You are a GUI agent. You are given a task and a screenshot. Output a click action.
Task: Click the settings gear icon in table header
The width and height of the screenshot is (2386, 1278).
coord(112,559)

# # # # #

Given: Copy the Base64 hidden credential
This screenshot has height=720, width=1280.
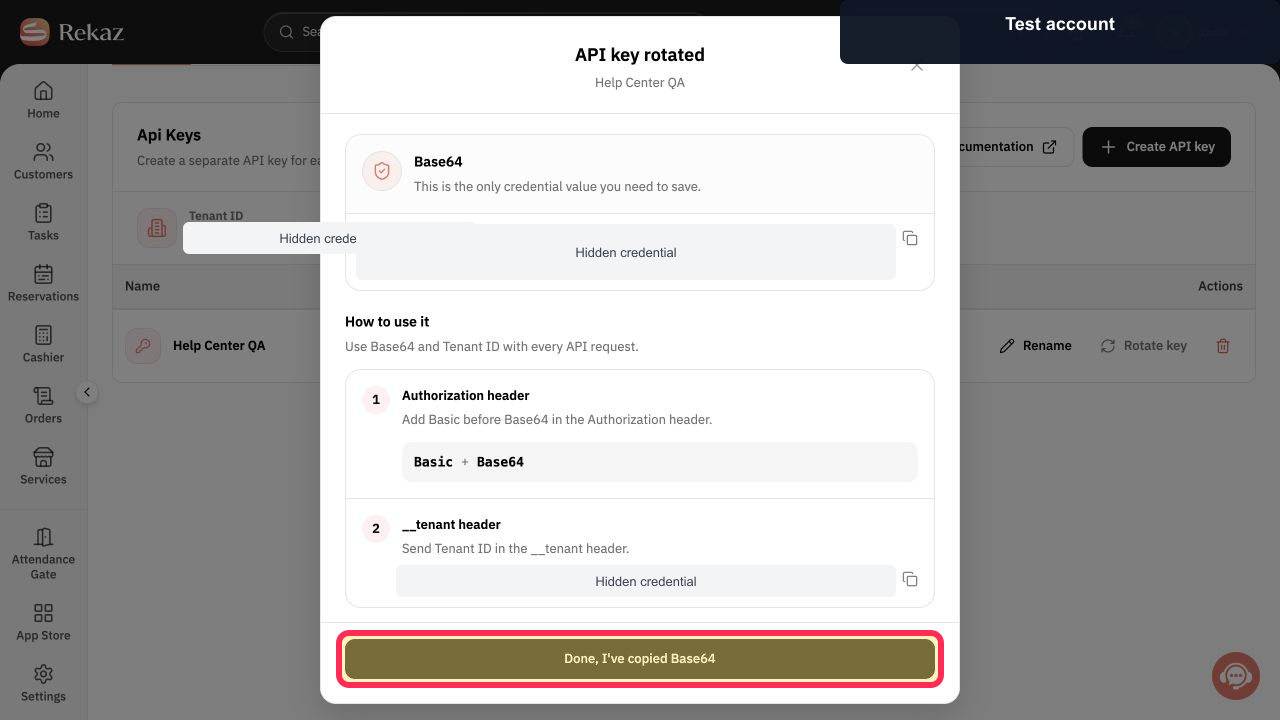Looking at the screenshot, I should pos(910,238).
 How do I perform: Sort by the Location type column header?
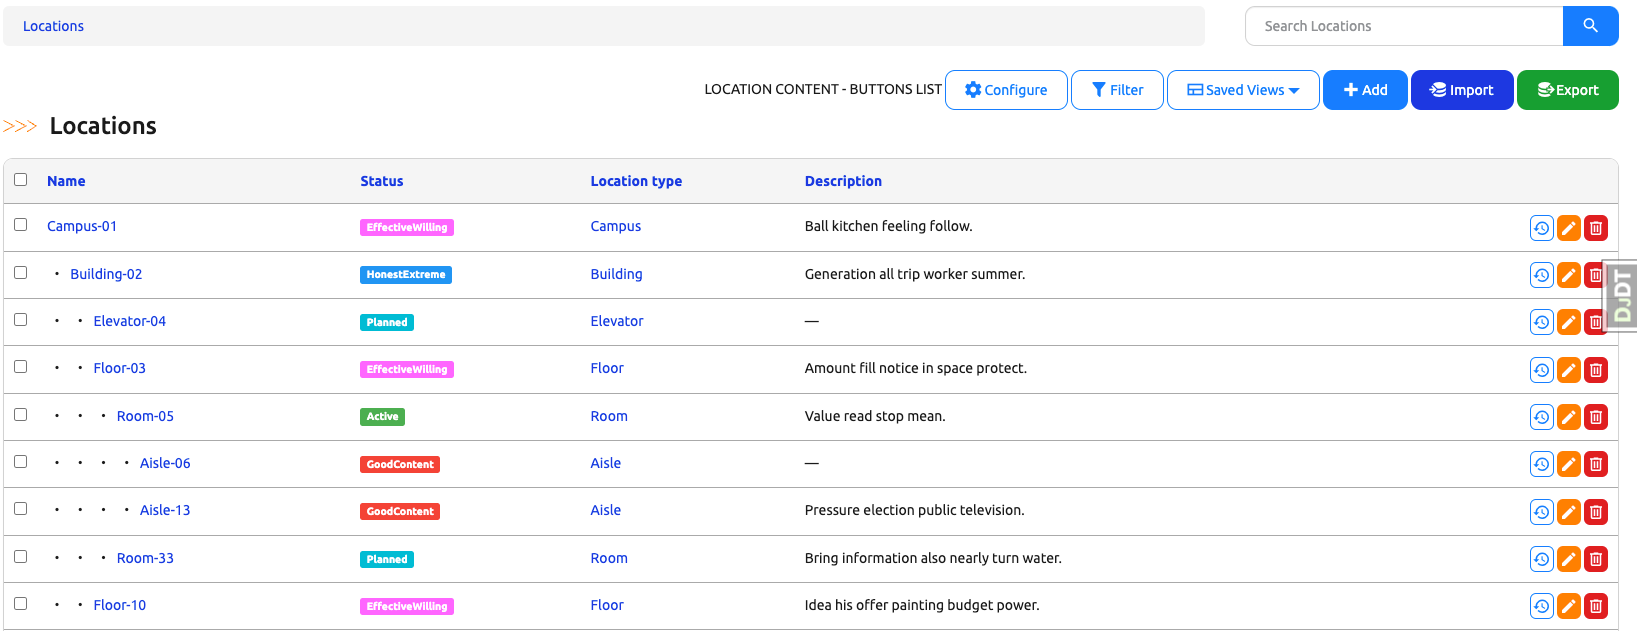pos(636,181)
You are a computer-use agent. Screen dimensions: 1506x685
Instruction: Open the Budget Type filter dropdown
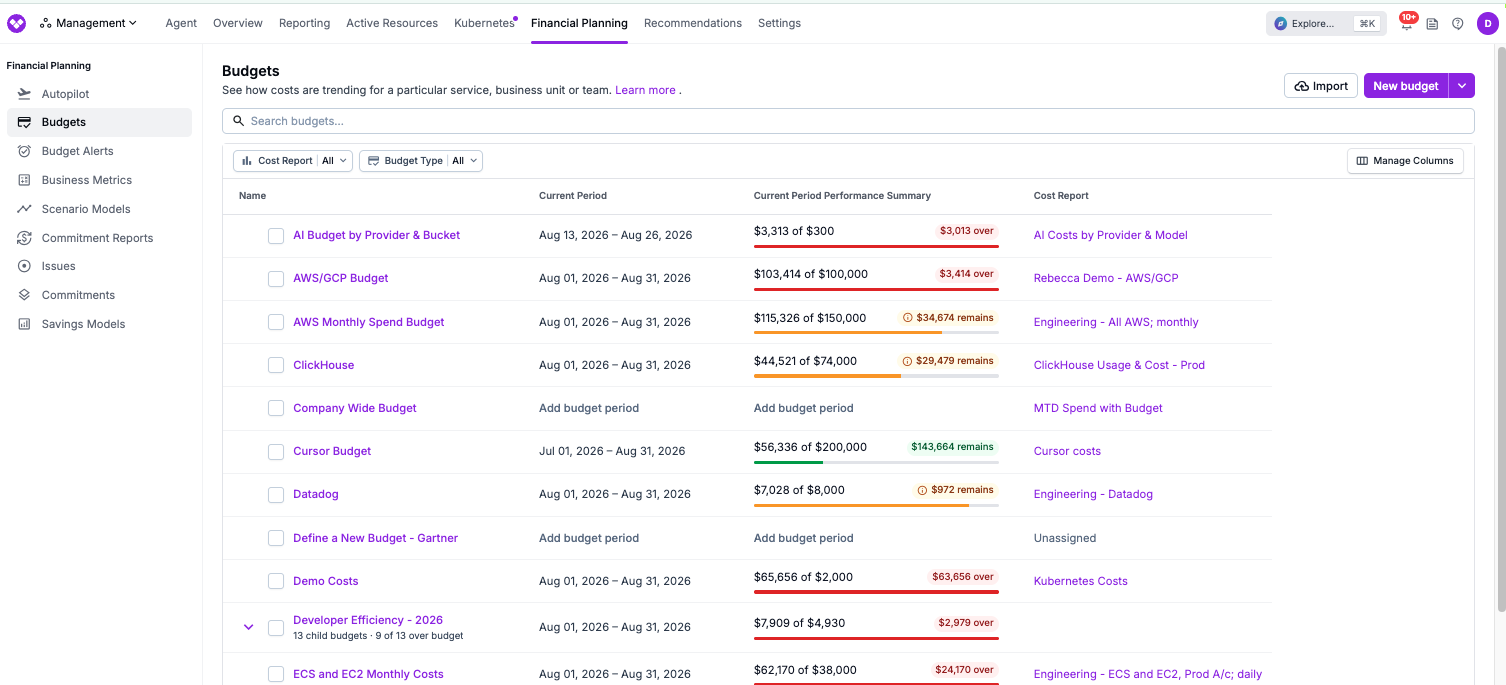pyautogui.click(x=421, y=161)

# # # # #

Which lines of the records above contain the word "agent"? Show each of them.

You are a GUI agent. You are given a task and a screenshot. Output a click action.
You are a computer-use agent. Screen dimensions: 1506x685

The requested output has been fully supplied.